_WHAT IS BEING ASKED_
If a line in the data below contains "field", copy it.

=== MATERIAL TO PROCESS ===

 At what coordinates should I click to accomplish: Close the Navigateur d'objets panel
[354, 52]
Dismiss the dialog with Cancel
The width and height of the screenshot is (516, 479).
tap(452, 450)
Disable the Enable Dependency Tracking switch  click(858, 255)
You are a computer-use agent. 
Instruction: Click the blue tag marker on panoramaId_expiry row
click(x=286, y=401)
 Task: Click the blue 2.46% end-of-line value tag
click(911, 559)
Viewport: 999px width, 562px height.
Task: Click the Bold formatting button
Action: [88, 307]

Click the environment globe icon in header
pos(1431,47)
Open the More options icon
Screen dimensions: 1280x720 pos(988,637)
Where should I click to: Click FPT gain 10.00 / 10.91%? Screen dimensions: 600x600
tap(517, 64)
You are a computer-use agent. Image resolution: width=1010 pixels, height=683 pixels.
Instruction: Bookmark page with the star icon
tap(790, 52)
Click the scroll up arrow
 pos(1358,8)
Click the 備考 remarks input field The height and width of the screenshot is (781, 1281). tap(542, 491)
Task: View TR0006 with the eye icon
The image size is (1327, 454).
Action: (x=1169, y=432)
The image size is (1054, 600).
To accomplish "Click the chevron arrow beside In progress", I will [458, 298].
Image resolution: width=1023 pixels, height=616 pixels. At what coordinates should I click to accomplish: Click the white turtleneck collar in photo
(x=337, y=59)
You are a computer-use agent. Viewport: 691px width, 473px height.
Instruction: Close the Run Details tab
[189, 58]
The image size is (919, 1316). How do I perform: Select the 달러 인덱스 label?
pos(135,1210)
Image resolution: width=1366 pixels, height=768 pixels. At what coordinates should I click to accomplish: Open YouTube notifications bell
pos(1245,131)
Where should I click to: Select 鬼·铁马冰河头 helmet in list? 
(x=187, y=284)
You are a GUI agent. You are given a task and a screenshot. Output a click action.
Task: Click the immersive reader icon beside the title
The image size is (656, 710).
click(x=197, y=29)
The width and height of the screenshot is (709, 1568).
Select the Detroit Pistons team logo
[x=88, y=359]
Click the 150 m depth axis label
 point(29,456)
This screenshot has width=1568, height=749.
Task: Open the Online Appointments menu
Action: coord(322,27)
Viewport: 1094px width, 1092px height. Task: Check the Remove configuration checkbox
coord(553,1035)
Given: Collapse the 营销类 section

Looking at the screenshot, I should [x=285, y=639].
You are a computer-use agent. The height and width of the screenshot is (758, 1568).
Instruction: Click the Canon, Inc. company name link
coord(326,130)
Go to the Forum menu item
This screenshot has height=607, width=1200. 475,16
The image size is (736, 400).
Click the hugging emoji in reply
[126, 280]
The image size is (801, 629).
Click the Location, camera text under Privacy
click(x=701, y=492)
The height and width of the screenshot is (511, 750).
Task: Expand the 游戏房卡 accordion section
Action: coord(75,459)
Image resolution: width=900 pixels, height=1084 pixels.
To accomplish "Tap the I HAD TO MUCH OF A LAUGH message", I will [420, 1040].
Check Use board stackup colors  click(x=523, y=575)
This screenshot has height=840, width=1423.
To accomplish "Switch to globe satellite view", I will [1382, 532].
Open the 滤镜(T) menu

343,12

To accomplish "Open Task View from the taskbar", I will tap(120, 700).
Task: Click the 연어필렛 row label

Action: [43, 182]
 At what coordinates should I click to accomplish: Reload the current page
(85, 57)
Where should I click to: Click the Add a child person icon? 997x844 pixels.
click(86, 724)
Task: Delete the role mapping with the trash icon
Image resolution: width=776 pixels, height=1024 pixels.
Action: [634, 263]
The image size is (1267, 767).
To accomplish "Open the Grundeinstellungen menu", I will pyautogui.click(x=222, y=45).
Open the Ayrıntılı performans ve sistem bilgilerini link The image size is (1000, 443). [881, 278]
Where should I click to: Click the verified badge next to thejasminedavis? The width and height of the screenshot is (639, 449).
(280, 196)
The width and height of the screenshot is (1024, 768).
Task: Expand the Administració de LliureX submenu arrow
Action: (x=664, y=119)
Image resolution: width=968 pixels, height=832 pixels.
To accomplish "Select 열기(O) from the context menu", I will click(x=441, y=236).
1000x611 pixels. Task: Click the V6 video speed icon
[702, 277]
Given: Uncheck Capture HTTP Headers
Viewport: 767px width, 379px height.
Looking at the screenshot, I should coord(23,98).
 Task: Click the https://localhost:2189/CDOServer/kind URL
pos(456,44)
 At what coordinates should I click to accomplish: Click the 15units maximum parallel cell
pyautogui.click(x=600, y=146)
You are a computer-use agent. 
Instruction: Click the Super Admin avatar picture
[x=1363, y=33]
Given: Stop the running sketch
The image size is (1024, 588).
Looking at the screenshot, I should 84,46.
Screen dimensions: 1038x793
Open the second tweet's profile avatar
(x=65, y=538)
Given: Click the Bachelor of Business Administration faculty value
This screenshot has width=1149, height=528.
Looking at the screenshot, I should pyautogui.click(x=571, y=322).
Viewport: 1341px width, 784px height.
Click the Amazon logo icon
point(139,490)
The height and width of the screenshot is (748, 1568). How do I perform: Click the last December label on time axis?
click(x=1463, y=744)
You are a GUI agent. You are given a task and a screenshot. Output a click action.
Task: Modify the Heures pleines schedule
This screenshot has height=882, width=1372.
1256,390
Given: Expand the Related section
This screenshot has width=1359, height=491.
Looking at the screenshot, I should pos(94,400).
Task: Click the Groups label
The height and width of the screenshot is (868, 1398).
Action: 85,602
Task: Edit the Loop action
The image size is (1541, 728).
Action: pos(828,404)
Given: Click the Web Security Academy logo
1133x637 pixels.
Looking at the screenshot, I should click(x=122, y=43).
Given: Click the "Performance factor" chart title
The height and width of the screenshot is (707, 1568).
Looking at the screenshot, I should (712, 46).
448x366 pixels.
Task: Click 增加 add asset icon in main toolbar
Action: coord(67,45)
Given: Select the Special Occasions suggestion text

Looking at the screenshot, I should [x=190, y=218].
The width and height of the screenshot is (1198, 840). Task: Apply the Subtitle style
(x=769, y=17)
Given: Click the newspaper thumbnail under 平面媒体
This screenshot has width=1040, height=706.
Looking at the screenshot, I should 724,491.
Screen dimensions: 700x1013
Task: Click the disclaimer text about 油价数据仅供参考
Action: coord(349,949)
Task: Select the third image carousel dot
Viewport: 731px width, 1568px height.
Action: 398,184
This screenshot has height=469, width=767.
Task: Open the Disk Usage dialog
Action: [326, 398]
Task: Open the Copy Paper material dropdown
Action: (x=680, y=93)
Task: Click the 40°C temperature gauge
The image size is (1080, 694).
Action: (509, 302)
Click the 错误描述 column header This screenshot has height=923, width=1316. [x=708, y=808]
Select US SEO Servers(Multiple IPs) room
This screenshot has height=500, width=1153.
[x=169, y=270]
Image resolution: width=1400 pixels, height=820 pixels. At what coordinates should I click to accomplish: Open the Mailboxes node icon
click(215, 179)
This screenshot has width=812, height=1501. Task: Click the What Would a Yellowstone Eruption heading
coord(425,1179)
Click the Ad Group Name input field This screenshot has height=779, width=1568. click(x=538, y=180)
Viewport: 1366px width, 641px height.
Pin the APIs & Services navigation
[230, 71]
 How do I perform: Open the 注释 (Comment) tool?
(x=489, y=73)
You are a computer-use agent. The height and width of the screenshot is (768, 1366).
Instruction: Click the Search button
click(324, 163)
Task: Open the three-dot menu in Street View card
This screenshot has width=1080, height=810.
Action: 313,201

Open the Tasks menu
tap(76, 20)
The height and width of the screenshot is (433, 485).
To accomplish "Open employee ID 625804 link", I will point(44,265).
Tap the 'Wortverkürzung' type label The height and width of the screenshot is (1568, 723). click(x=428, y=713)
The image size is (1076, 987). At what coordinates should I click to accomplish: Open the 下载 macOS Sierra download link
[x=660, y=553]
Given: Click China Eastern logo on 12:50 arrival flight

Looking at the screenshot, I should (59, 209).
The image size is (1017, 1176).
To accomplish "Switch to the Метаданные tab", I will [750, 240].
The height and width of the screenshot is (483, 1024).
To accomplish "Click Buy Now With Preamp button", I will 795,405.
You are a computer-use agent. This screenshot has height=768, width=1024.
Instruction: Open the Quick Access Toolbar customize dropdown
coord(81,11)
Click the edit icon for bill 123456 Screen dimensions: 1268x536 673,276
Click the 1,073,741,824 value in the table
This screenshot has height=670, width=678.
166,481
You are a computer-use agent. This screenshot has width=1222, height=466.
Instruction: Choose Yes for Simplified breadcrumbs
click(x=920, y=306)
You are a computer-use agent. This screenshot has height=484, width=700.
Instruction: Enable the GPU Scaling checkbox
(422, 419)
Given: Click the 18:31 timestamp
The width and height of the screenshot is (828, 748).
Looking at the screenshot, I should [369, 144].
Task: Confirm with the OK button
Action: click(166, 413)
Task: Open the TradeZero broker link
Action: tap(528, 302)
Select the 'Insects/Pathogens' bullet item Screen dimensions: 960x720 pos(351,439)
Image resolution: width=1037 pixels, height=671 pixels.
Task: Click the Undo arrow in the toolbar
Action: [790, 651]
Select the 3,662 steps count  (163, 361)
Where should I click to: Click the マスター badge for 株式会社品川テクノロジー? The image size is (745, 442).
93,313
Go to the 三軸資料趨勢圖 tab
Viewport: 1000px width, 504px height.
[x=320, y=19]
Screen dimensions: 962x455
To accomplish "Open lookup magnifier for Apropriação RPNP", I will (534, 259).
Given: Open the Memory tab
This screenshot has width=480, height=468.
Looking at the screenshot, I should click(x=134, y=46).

===

_ANSWER TO THIS TASK_
Click the 備考 remarks input field The height and width of the screenshot is (781, 1281). tap(542, 491)
Click the Ad Group Name input field This screenshot has height=779, width=1568. click(x=538, y=180)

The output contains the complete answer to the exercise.